König Murat saß noch an der Tafel, da meldete man ihm einen Herrn von Maceroni, der im Auftrage des Kaisers Franz von Oesterreich kam. Murat empfing den Abgesandten in einem Nebenzimmer und nahm aus seinen Händen ein unter dem 1. September erlassenes kaiserliches Schreiben entgegen, worin Kaiser Franz ihm eine Zufluchtsstätte auf österreichischem Gebiet anbot, jedoch nur unter der Bedingung, daß er fortan den Königstitel ablege, als Privatmann lebe und das österreichische Staatsgebiet ohne Erlaubnis des Kaisers nicht verlasse. Murat beendete lächelnd die Lesung dieses Briefes und trat mit dem Boten auf die Terrasse des Gasthofs. Dort sah man Murats Königsbanner wehen, man blickte auf sein im Hafen liegendes Geschwader und auf die die Straße füllende Menschenmenge, die beim Erscheinen Murats zu den Klängen seiner Militärkapelle rief: „Es lebe König Joachim!“ Staunend betrachtete der Bote das alles. Nun führte Murat ihn in den Salon, wo Offiziere Murats in glänzenden Uniformen versammelt waren, wie während der vorhergehenden Jahre in den Königsschlössern zu Neapel und Caserta. Von dem Gesehenen etwas eingeschüchtert, fragte der Bote: „Welchen Bescheid habe ich dem Kaiser von Oesterreich zu überbringen?“ Stolz antwortete Murat: „Sagen Sie meinem Bruder Franz, was Sie gehört und gesehen haben, und dann bestellen Sie ihm, daß ich noch heute abend ein Schiff besteige, um mir mein Königreich wiederzuerobern.“ Einige Stunden später ging Murat mit seinem Geschwader, an dessen Spitze er einen aus Malta stammenden Kapitän mit Namen Barbara gestellt hatte, unter Segel.

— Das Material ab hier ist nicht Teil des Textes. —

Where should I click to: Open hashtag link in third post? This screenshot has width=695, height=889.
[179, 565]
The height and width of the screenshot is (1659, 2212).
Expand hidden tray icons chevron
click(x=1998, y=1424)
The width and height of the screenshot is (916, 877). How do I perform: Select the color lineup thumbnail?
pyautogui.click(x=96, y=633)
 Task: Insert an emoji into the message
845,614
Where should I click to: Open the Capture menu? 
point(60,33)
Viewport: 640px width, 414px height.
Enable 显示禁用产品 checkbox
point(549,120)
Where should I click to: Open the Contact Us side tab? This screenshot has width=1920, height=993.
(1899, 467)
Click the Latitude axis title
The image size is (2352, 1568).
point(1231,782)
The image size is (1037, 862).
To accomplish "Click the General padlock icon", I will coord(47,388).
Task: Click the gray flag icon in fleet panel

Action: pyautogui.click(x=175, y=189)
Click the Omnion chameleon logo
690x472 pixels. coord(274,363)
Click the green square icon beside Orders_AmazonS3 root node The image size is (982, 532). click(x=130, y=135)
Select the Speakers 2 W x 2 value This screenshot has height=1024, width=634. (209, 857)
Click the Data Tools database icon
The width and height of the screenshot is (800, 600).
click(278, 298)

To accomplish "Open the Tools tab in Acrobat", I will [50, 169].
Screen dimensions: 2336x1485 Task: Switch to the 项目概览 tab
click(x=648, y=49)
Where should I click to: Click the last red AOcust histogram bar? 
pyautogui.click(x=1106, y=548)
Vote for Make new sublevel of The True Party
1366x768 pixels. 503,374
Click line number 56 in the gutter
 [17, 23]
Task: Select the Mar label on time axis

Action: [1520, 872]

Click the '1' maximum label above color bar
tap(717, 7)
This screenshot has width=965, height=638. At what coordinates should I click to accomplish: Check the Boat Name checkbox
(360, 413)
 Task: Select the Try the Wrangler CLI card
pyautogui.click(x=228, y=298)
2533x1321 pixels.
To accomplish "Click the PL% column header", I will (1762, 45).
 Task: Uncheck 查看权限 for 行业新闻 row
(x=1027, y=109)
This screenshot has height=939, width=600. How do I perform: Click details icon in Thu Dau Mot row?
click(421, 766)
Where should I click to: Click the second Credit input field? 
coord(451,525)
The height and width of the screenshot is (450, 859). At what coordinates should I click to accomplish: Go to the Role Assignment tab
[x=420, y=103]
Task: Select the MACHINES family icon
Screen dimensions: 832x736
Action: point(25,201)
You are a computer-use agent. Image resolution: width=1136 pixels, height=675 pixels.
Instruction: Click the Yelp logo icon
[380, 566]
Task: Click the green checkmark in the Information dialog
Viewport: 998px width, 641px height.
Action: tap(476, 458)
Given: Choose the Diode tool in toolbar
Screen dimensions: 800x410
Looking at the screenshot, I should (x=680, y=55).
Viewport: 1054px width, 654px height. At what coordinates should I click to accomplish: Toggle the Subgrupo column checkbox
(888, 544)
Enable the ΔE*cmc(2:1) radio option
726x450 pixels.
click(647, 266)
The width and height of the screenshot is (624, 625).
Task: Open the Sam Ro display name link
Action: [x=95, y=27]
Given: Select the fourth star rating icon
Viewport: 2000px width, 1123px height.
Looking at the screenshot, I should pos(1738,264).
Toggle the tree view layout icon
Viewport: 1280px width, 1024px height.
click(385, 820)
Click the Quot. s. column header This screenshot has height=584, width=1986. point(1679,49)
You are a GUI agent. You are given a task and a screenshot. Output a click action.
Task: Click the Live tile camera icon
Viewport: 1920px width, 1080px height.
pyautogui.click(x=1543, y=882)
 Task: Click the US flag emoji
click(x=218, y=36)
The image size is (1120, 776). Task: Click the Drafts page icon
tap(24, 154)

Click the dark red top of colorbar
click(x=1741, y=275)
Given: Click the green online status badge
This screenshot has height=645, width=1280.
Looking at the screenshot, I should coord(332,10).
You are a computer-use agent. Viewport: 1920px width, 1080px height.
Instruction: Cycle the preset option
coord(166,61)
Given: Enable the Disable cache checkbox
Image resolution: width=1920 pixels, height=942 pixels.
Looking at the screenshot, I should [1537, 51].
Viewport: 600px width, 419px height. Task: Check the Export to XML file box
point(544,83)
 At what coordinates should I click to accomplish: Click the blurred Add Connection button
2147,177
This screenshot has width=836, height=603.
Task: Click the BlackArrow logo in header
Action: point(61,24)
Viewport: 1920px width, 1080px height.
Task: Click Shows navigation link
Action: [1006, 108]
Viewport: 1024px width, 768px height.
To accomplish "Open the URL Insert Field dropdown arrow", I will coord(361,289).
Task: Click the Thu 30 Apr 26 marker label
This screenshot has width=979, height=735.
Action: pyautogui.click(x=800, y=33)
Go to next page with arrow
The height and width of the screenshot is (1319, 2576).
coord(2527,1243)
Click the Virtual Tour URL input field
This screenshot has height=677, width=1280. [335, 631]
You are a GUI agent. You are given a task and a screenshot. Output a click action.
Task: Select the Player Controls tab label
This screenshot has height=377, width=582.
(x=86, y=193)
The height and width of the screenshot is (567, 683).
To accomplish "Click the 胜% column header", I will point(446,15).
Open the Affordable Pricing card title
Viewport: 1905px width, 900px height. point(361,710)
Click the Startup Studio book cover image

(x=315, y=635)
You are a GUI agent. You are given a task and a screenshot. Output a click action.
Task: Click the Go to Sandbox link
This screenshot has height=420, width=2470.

In welcher Selbsttäuschung befand sich doch der leichtlebige, hoffnungsfreudige, sorglose Murat! Mit den Vorbedingungen für ein Gelingen seines Unternehmens stand es so mißlich wie nur möglich. In den von Luigi überbrachten gefälschten Briefen hatte König Ferdinands Polizeiminister ihm deshalb Salerno als Landungsplatz bezeichnen lassen, weil von dem österreichischen Heere, das die Truppen Murats besiegt hatte, dort 3000 Mann standen. Die Anwesenheit der Oesterreicher im Königreich Neapel reichte bei der Ueberlegenheit der österreichischen Soldaten über die neapolitanischen allein hin, um eine erfolgreiche Schilderhebung zu gunsten Murats zu verhindern, und von dieser Anwesenheit mußte Murat Kenntnis haben, wenn er auch nicht für jede Stunde wissen konnte, an welchen Punkten sie standen. Erst nach dem Abzug der Oesterreicher hätte das Gelingen des Eroberungszuges einige Wahrscheinlichkeit für sich gehabt. Im neapolitanischen Heere hatte Murat wohl noch einige Anhänger, und es ist bezeichnend, daß König Ferdinand ihm lieber österreichische als neapolitanische Soldaten entgegenstellen wollte. Aber alle Offiziere, die als Parteigänger Murats bekannt waren, hatte König Ferdinand längst abgesetzt und in die Verbannung geschickt. Immerhin hätte Murat beim Eindringen in das Land einige Bataillone seines alten Heeres um sich versammeln können, wenn er selbst nur, wie Napoleon es that, mit einigen hundert Mann hinter sich gelandet wäre; aber so viele hatte er nicht, und auch nur mit denen zu landen, die er hatte, wurde ihm zum Teil durch Verrat unmöglich gemacht. Fast [444] alle seine Schiffskapitäne, Barbara nicht ausgeschlossen, sind, vielleicht durch Luigi gewonnen, der Verräterei dringend verdächtig, und überwiegend durch ihre Schuld wurde Murats Unternehmen einem kläglichen Ausgang zugeführt.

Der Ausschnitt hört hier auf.